For full satisfaction, the secured party sends a proposal to the debtor after default. If the debtor doesn’t object within 20 days, consent is implied.19Legal Information Institute. UCC 9-620 – Acceptance of Collateral in Full or Partial Satisfaction of Obligation Partial satisfaction — where the secured party keeps the collateral but the debtor still owes a remaining balance — requires the debtor’s explicit written agreement after default. The debtor cannot be locked into partial satisfaction through silence.

The Debtor’s Right to Redeem

Until the collateral is actually sold, accepted in satisfaction of the debt, or collected under an enforcement action, the debtor can redeem it. Redemption requires paying the full outstanding obligation plus any reasonable expenses and attorney’s fees the secured party has incurred. This is an all-or-nothing right — the debtor can’t redeem by catching up on missed payments alone. They must satisfy the entire remaining balance.

Special Rules for Consumer Transactions

Most of Article 9 was written with commercial deals in mind, and several provisions treat consumer transactions differently. If you’re a consumer whose personal property secures a debt, two rules are worth knowing.

First, strict foreclosure is more limited. A secured party cannot accept consumer collateral in partial satisfaction of the debt under any circumstances.19Legal Information Institute.

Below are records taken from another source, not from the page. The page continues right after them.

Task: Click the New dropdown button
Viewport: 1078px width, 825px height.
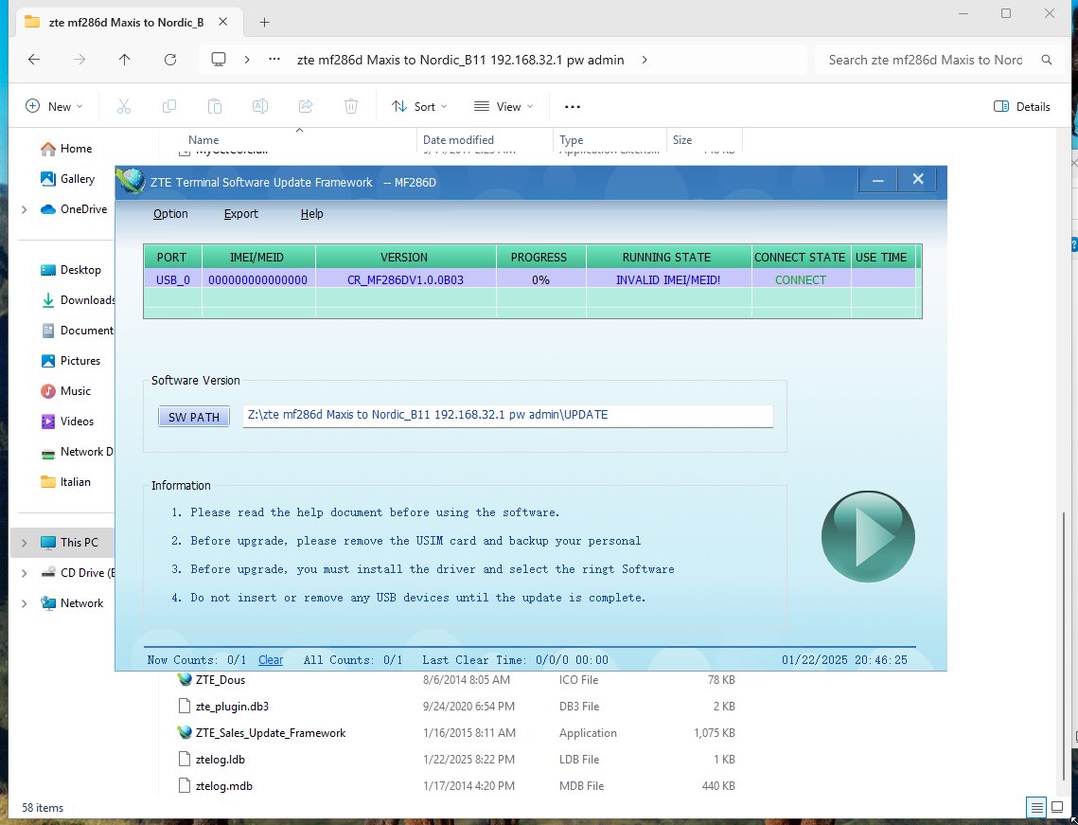Action: (55, 107)
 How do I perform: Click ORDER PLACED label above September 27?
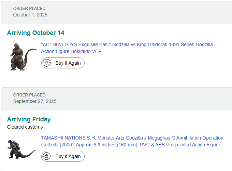(x=29, y=95)
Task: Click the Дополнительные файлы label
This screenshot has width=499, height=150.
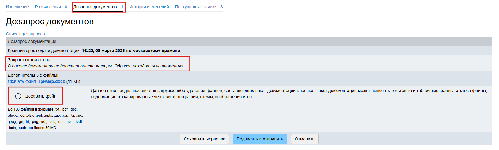Action: (x=33, y=75)
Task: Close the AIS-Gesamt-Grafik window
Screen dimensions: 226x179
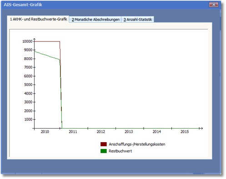Action: (214, 5)
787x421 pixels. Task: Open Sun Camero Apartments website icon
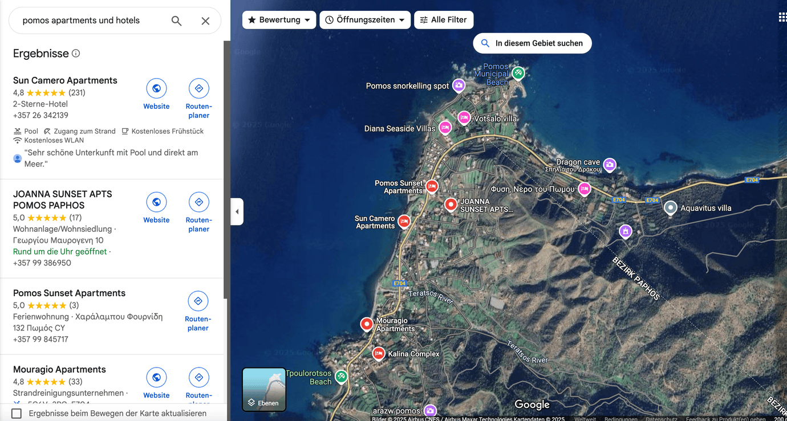click(x=156, y=89)
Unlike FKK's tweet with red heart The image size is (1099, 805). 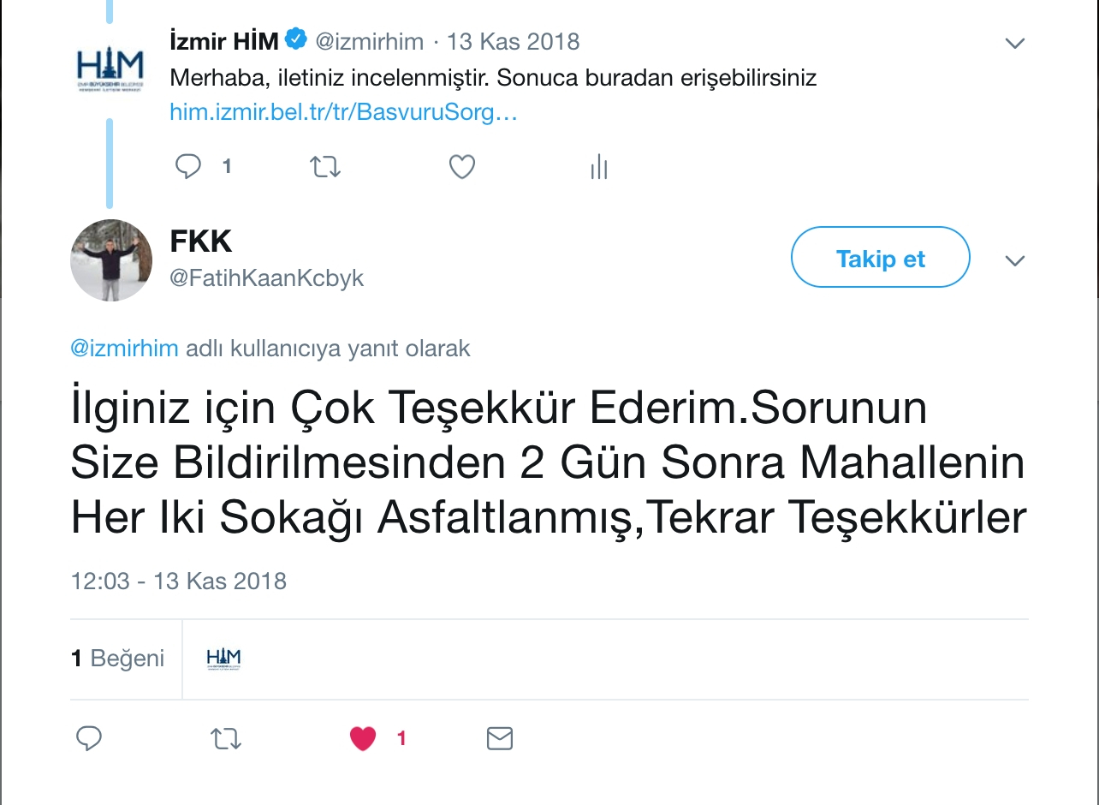coord(364,738)
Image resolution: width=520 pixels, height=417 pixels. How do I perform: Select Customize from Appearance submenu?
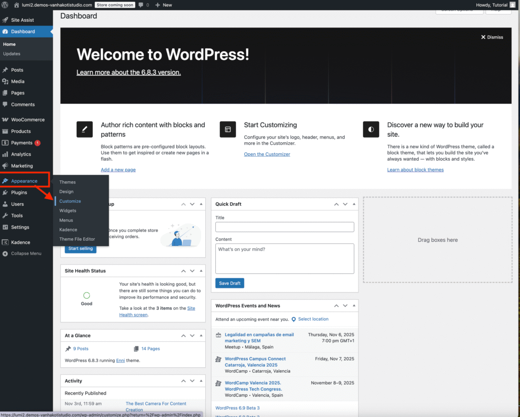click(70, 201)
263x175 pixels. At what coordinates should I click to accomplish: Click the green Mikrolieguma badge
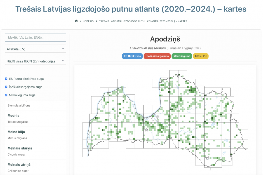(182, 56)
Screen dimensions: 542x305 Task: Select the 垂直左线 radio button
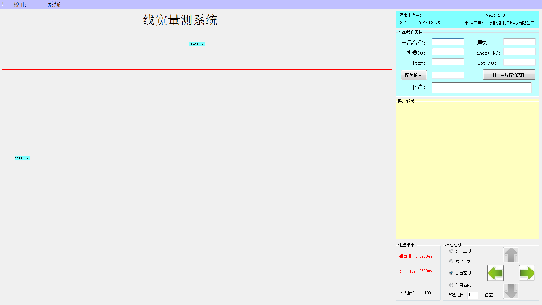click(451, 273)
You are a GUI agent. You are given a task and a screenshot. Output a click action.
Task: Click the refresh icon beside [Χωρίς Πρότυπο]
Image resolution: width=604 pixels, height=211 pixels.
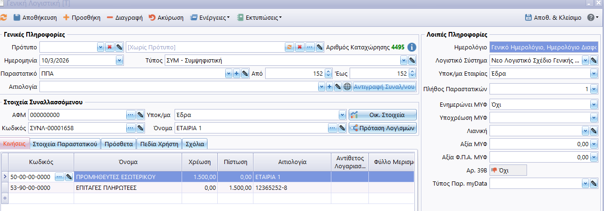point(290,47)
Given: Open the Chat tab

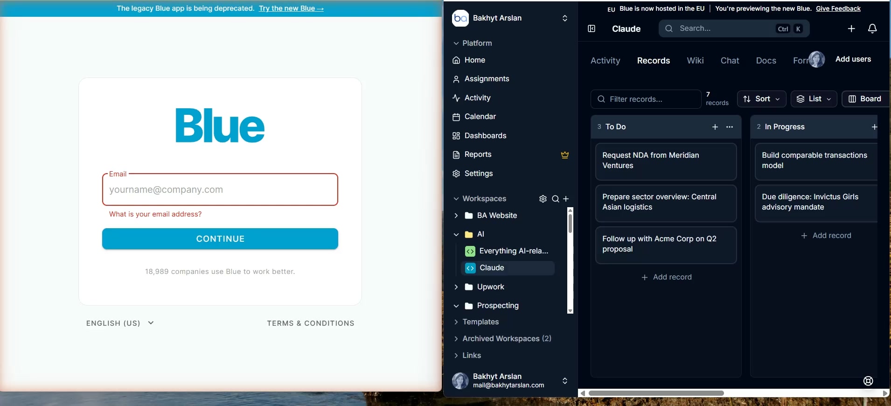Looking at the screenshot, I should point(730,61).
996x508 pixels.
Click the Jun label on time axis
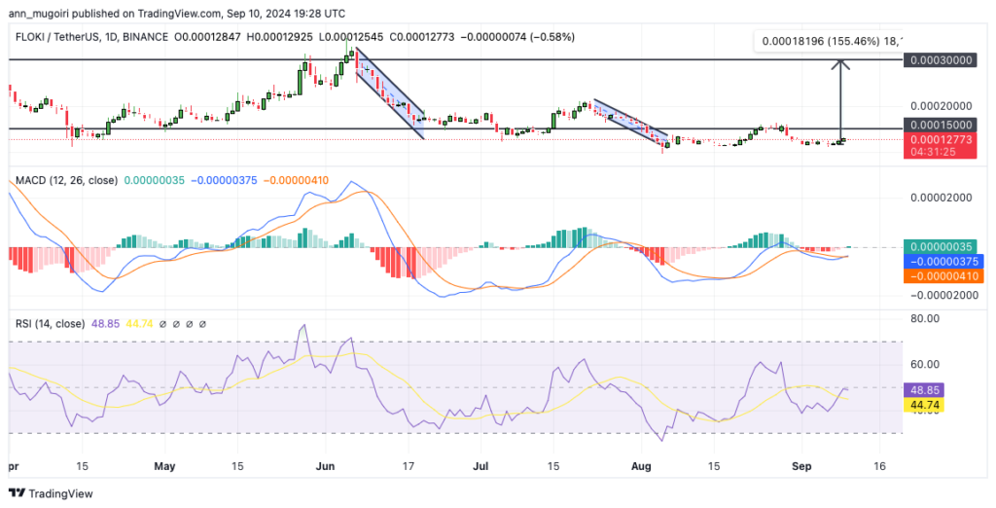324,465
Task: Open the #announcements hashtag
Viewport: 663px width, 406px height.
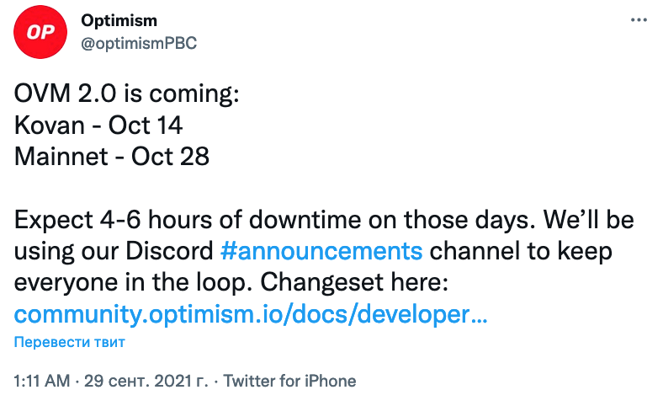Action: coord(321,251)
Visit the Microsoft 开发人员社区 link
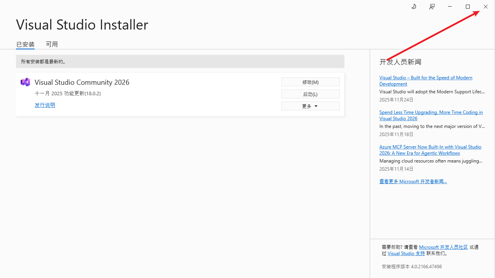 click(443, 247)
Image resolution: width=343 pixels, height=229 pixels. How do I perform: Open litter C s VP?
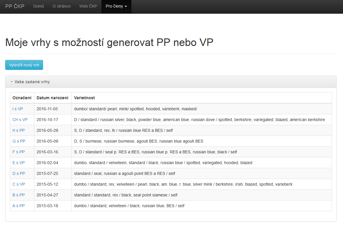[19, 184]
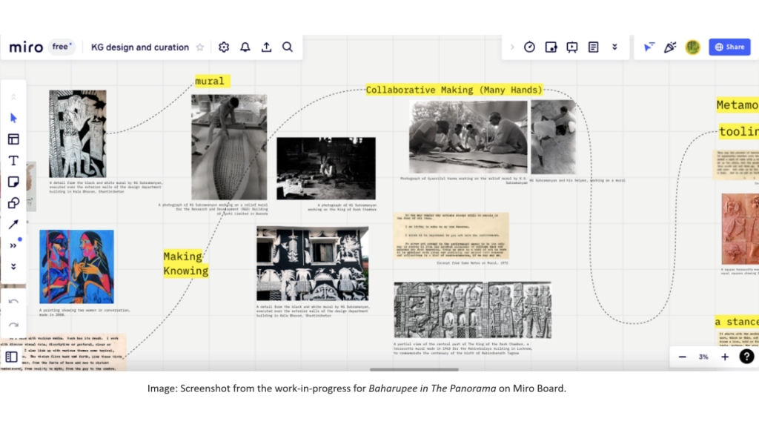The height and width of the screenshot is (427, 759).
Task: Toggle collaborators' cursors visibility
Action: [x=649, y=47]
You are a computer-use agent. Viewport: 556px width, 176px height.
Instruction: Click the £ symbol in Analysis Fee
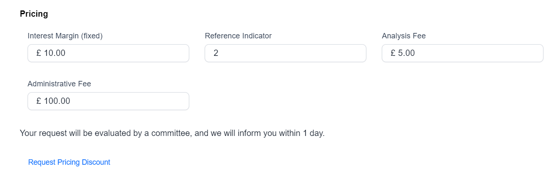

UCC 9-620 – Acceptance of Collateral in Full or Partial Satisfaction of Obligation Full satisfaction is still possible, but partial satisfaction — keeping the property while still holding you liable for a remaining balance — is off the table.

Second, the rules around deficiency judgments and surplus calculations in consumer transactions are deliberately left open by the UCC.20Legal Information Institute. UCC 9-626 – Action in Which Deficiency or Surplus Is in Issue The statute doesn’t prescribe the framework — it lets courts develop their own standards. In practice, this means some courts apply a “rebuttable presumption” rule (assuming the collateral was worth the full debt unless the creditor proves otherwise) while others follow different approaches. The result is that consumer debtors sometimes have more protection against deficiency claims than commercial borrowers, but the level of protection varies by jurisdiction.